● **Exercise**:
Starting with the line that contains "The image size is (1456, 819)." and going on through the line that contains "Action: tap(415, 100)", swap "checkbox" for "check box" and leave everything else as it is. Give back only those lines, without the pictures.

● **Input**:

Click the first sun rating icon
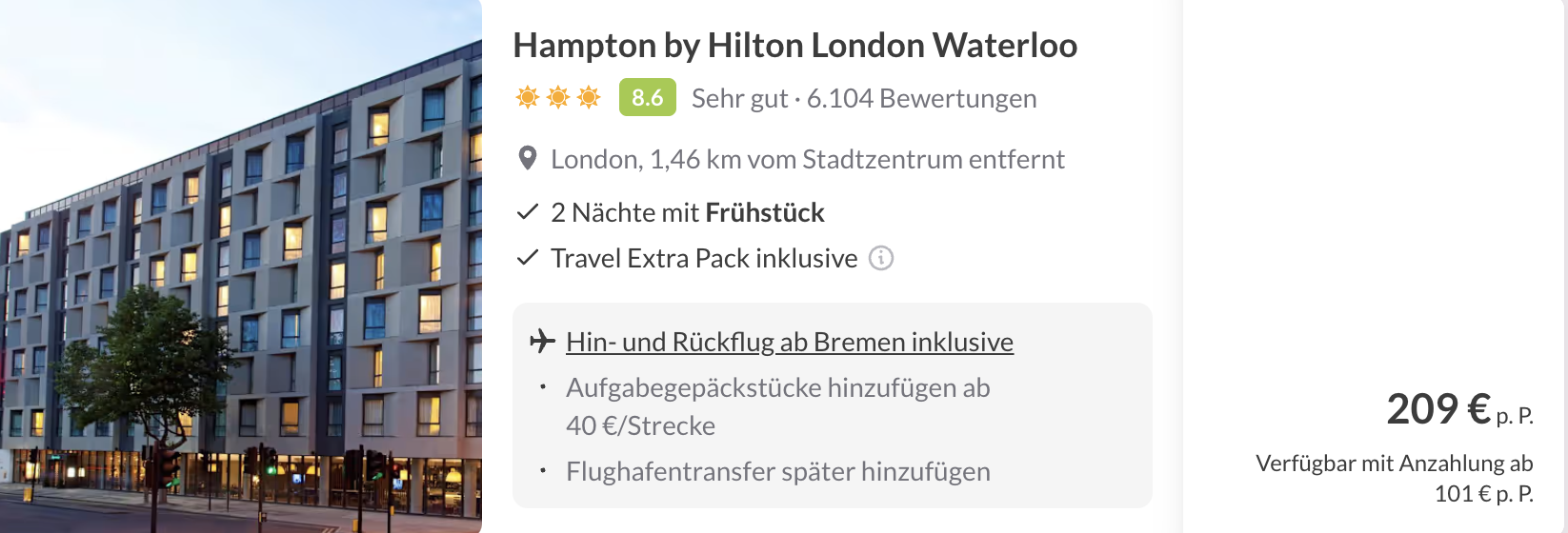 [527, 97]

==

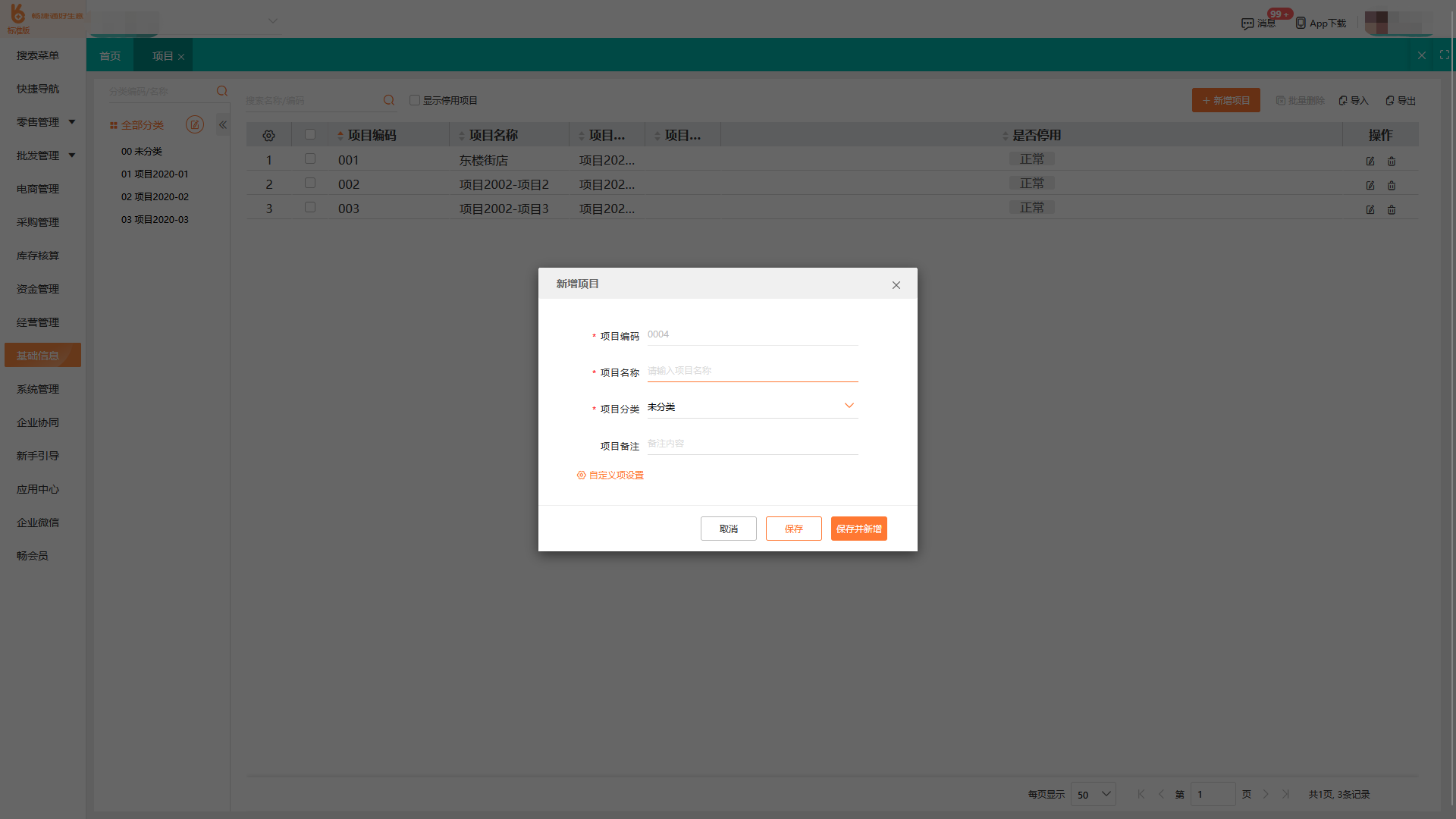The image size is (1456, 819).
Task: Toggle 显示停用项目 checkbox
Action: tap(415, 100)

---

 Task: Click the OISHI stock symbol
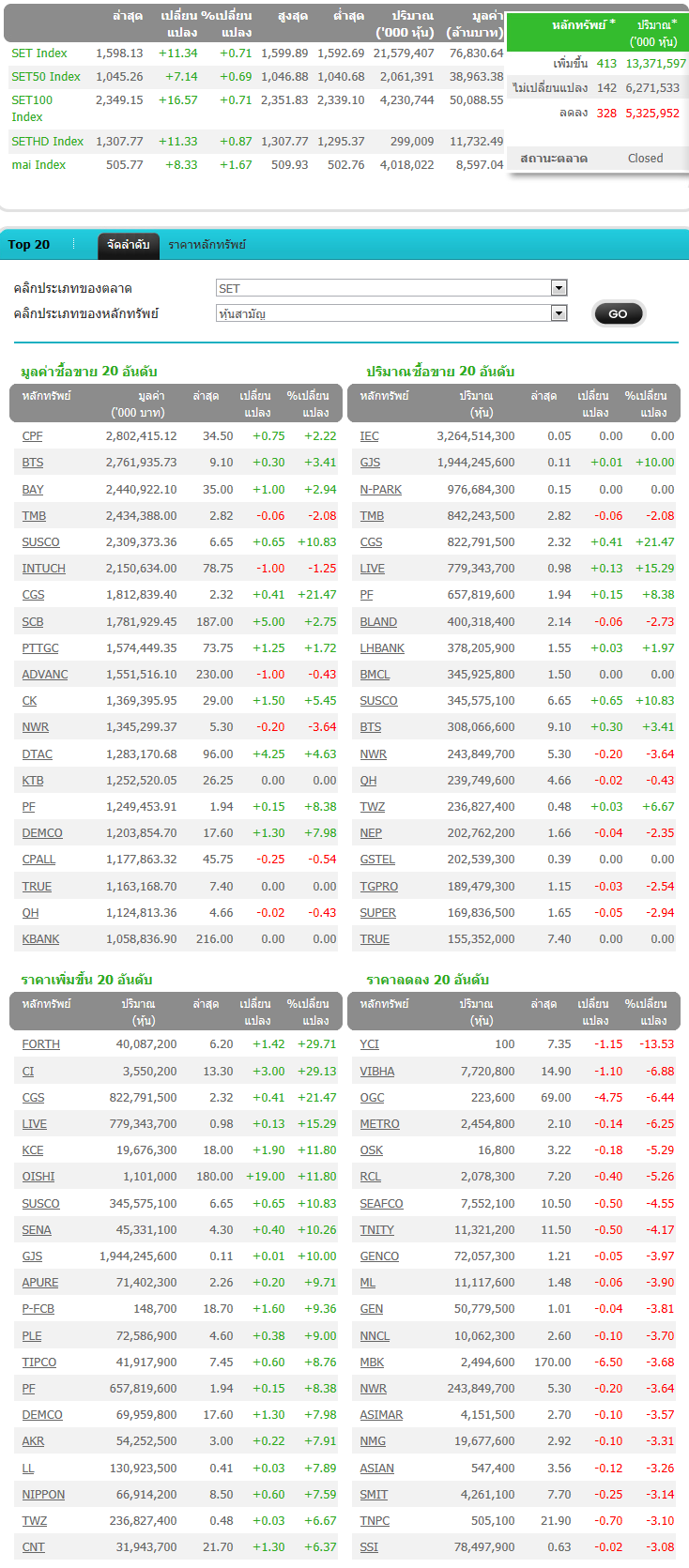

● **Full solution**:
The image size is (1456, 819).
Task: Toggle 显示停用项目 check box
Action: tap(415, 100)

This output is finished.